Question1.step4 (Answering Part (b): Calculating Stopping Time for 16 m/s)

To find the time it takes for the car to stop when its initial speed is $$16 \mathrm{m} / \mathrm{s}$$, we divide the initial speed by the constant rate of deceleration.
The initial speed is $$16 \mathrm{m} / \mathrm{s}$$.
The deceleration is $$4.2 \mathrm{m} / \mathrm{s}^{2}$$.
Stopping time = Initial Speed $$\div$$ Deceleration
Stopping time = $$16 \mathrm{m/s} \div 4.2 \mathrm{m/s^{2}}$$
To make the division easier, we can multiply both numbers by 10 to remove the decimal, which does not change the result of the division:
Stopping time = $$\frac{160}{42} \text{ seconds}$$
We can simplify the fraction by dividing both the top (numerator) and the bottom (denominator) by 2:
Stopping time = $$\frac{80}{21} \text{ seconds}$$
Now, we perform the division:
$$80 \div 21 \approx 3.8095 \text{ seconds}$$
Rounding to two decimal places, the stopping time is approximately $$3.81 \text{ seconds}$$.

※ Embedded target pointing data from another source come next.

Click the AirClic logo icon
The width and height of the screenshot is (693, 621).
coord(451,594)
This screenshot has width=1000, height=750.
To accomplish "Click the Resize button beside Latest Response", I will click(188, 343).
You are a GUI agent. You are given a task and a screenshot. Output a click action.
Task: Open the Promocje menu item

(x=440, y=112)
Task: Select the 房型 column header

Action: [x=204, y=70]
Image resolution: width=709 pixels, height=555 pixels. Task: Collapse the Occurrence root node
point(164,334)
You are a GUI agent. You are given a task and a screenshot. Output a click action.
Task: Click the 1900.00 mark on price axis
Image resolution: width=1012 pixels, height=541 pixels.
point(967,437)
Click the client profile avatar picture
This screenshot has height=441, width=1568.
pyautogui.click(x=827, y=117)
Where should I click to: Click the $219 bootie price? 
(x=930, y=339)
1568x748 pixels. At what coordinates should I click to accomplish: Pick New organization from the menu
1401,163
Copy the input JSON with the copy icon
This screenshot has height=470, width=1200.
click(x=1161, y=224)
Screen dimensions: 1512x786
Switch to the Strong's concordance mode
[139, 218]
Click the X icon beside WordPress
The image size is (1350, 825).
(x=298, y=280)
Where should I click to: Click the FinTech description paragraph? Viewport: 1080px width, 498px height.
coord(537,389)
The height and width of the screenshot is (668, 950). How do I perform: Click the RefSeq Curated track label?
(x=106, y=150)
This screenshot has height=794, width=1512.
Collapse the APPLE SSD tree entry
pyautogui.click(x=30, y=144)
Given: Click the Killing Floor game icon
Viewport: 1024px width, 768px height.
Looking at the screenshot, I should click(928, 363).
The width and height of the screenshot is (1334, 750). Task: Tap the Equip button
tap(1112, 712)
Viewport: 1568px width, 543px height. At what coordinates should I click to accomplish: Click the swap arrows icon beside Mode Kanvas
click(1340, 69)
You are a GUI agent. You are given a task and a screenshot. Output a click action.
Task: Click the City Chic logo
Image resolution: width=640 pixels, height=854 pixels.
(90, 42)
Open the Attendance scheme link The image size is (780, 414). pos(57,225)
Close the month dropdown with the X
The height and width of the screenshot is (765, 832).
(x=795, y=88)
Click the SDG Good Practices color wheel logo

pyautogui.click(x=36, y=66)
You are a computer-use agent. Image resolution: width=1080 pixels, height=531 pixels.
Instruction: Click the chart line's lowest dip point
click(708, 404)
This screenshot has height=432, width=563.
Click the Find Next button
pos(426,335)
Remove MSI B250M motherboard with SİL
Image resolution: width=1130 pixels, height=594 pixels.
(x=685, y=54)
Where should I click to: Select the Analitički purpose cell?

Question1.step5 (Answering Part (c): Calculating Stopping Time for 32 m/s)

Now, let's find the time it takes for the car to stop when its initial speed is $$32 \mathrm{m} / \mathrm{s}$$. We use the same method as before, dividing the initial speed by the constant deceleration.
The initial speed is $$32 \mathrm{m} / \mathrm{s}$$.
The deceleration is $$4.2 \mathrm{m} / \mathrm{s}^{2}$$.
Stopping time = Initial Speed $$\div$$ Deceleration
Stopping time = $$32 \mathrm{m/s} \div 4.2 \mathrm{m/s^{2}}$$
Again, to make the division easier, we multiply both numbers by 10:
Stopping time = $$\frac{320}{42} \text{ seconds}$$
We can simplify the fraction by dividing both the numerator and the denominator by 2:
Stopping time = $$\frac{160}{21} \text{ seconds}$$
Now, we perform the division:
$$160 \div 21 \approx 7.6190 \text{ seconds}$$
Rounding to two decimal places, the stopping time is approximately $$7.62 \text{ seconds}$$.

Question1.step6 (Verifying Part (a))

Let's verify our answer to part (a) by comparing the stopping times we calculated.
For an initial speed of $$16 \mathrm{m/s}$$, the stopping time is approximately $$3.81 \text{ seconds}$$.
For an initial speed of $$32 \mathrm{m/s}$$, the stopping time is approximately $$7.62 \text{ seconds}$$.
To see how many times the time increased, we divide the longer time by the shorter time:
$$7.62 \text{ seconds} \div 3.81 \text{ seconds} \approx 2$$
This calculation confirms that when the initial speed is doubled, the stopping time also doubles, which matches our explanation in part (a).